Stored data
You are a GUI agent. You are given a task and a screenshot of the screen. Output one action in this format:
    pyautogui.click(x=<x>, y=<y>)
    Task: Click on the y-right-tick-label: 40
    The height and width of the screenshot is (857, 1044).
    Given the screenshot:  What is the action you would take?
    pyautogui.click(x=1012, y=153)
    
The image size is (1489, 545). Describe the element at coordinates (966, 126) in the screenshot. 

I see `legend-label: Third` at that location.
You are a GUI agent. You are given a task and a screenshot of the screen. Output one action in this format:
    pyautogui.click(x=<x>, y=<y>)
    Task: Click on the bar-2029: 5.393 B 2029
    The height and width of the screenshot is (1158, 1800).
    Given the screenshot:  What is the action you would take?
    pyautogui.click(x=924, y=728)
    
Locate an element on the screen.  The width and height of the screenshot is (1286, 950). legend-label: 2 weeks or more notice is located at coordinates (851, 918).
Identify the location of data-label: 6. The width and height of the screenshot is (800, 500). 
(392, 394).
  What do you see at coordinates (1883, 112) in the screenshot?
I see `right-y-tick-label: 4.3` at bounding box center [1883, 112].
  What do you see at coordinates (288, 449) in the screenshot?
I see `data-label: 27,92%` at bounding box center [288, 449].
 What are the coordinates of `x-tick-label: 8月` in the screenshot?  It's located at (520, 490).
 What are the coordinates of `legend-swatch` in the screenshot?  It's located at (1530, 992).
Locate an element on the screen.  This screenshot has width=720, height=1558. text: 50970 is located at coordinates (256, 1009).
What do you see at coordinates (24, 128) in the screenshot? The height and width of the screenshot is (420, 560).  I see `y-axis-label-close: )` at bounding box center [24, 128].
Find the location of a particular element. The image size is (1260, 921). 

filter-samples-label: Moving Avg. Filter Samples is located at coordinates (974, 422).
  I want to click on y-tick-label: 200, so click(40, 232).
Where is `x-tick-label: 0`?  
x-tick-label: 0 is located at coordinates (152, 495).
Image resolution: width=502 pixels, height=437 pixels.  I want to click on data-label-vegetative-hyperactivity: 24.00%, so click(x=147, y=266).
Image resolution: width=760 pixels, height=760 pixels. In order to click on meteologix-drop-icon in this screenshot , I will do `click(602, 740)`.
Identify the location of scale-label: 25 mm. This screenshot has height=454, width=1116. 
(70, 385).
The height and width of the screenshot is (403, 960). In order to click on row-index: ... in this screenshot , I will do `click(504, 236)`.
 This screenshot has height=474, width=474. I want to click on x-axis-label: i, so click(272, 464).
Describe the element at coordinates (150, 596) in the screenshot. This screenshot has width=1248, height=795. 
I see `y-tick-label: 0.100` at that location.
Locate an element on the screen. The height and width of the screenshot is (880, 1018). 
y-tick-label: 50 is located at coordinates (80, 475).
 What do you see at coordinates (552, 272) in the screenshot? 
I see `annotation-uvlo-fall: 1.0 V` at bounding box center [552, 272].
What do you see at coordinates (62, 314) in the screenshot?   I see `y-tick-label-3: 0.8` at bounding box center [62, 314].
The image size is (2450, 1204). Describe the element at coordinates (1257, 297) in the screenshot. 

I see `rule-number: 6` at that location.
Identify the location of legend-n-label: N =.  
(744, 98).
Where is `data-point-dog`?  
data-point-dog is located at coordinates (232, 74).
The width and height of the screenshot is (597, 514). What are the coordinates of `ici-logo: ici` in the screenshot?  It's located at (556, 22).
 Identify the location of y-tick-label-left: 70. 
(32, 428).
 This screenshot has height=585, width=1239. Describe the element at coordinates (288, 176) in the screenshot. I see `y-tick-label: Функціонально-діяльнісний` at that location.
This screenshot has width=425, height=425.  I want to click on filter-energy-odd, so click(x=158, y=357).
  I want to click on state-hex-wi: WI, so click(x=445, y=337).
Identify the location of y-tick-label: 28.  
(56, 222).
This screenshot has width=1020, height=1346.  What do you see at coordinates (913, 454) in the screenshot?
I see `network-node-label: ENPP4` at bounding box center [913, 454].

- _TASK OBJECTIVE_
Copy every one of the records above word for word, with nothing left out and nothing changed.

- _ANSWER BELOW_
You are a GUI agent. You are given a task and a screenshot of the screen. Output one action in this format:
    pyautogui.click(x=<x>, y=<y>)
    Task: Click on the y-right-tick-label: 40
    The height and width of the screenshot is (857, 1044).
    Given the screenshot:  What is the action you would take?
    pyautogui.click(x=1012, y=153)
    
The image size is (1489, 545). Describe the element at coordinates (966, 126) in the screenshot. 

I see `legend-label: Third` at that location.
You are a GUI agent. You are given a task and a screenshot of the screen. Output one action in this format:
    pyautogui.click(x=<x>, y=<y>)
    Task: Click on the bar-2029: 5.393 B 2029
    The height and width of the screenshot is (1158, 1800).
    Given the screenshot:  What is the action you would take?
    pyautogui.click(x=924, y=728)
    
Locate an element on the screen.  The width and height of the screenshot is (1286, 950). legend-label: 2 weeks or more notice is located at coordinates (851, 918).
Identify the location of data-label: 6. The width and height of the screenshot is (800, 500). 
(392, 394).
  What do you see at coordinates (1883, 112) in the screenshot?
I see `right-y-tick-label: 4.3` at bounding box center [1883, 112].
  What do you see at coordinates (288, 449) in the screenshot?
I see `data-label: 27,92%` at bounding box center [288, 449].
 What are the coordinates of `x-tick-label: 8月` in the screenshot?  It's located at (520, 490).
 What are the coordinates of `legend-swatch` in the screenshot?  It's located at (1530, 992).
Locate an element on the screen.  This screenshot has width=720, height=1558. text: 50970 is located at coordinates (256, 1009).
What do you see at coordinates (24, 128) in the screenshot? The height and width of the screenshot is (420, 560).  I see `y-axis-label-close: )` at bounding box center [24, 128].
Find the location of a particular element. The image size is (1260, 921). 

filter-samples-label: Moving Avg. Filter Samples is located at coordinates (974, 422).
  I want to click on y-tick-label: 200, so click(40, 232).
Where is `x-tick-label: 0`?  
x-tick-label: 0 is located at coordinates (152, 495).
Image resolution: width=502 pixels, height=437 pixels.  I want to click on data-label-vegetative-hyperactivity: 24.00%, so click(x=147, y=266).
Image resolution: width=760 pixels, height=760 pixels. In order to click on meteologix-drop-icon in this screenshot , I will do `click(602, 740)`.
Identify the location of scale-label: 25 mm. This screenshot has height=454, width=1116. 
(70, 385).
The height and width of the screenshot is (403, 960). In order to click on row-index: ... in this screenshot , I will do `click(504, 236)`.
 This screenshot has height=474, width=474. I want to click on x-axis-label: i, so click(272, 464).
Describe the element at coordinates (150, 596) in the screenshot. This screenshot has width=1248, height=795. 
I see `y-tick-label: 0.100` at that location.
Locate an element on the screen. The height and width of the screenshot is (880, 1018). 
y-tick-label: 50 is located at coordinates (80, 475).
 What do you see at coordinates (552, 272) in the screenshot? 
I see `annotation-uvlo-fall: 1.0 V` at bounding box center [552, 272].
What do you see at coordinates (62, 314) in the screenshot?   I see `y-tick-label-3: 0.8` at bounding box center [62, 314].
The image size is (2450, 1204). Describe the element at coordinates (1257, 297) in the screenshot. 

I see `rule-number: 6` at that location.
Identify the location of legend-n-label: N =.  
(744, 98).
Where is `data-point-dog`?  
data-point-dog is located at coordinates (232, 74).
The width and height of the screenshot is (597, 514). What are the coordinates of `ici-logo: ici` in the screenshot?  It's located at (556, 22).
 Identify the location of y-tick-label-left: 70. 
(32, 428).
 This screenshot has height=585, width=1239. Describe the element at coordinates (288, 176) in the screenshot. I see `y-tick-label: Функціонально-діяльнісний` at that location.
This screenshot has width=425, height=425.  I want to click on filter-energy-odd, so click(x=158, y=357).
  I want to click on state-hex-wi: WI, so click(x=445, y=337).
Identify the location of y-tick-label: 28.  
(56, 222).
This screenshot has width=1020, height=1346.  What do you see at coordinates (913, 454) in the screenshot?
I see `network-node-label: ENPP4` at bounding box center [913, 454].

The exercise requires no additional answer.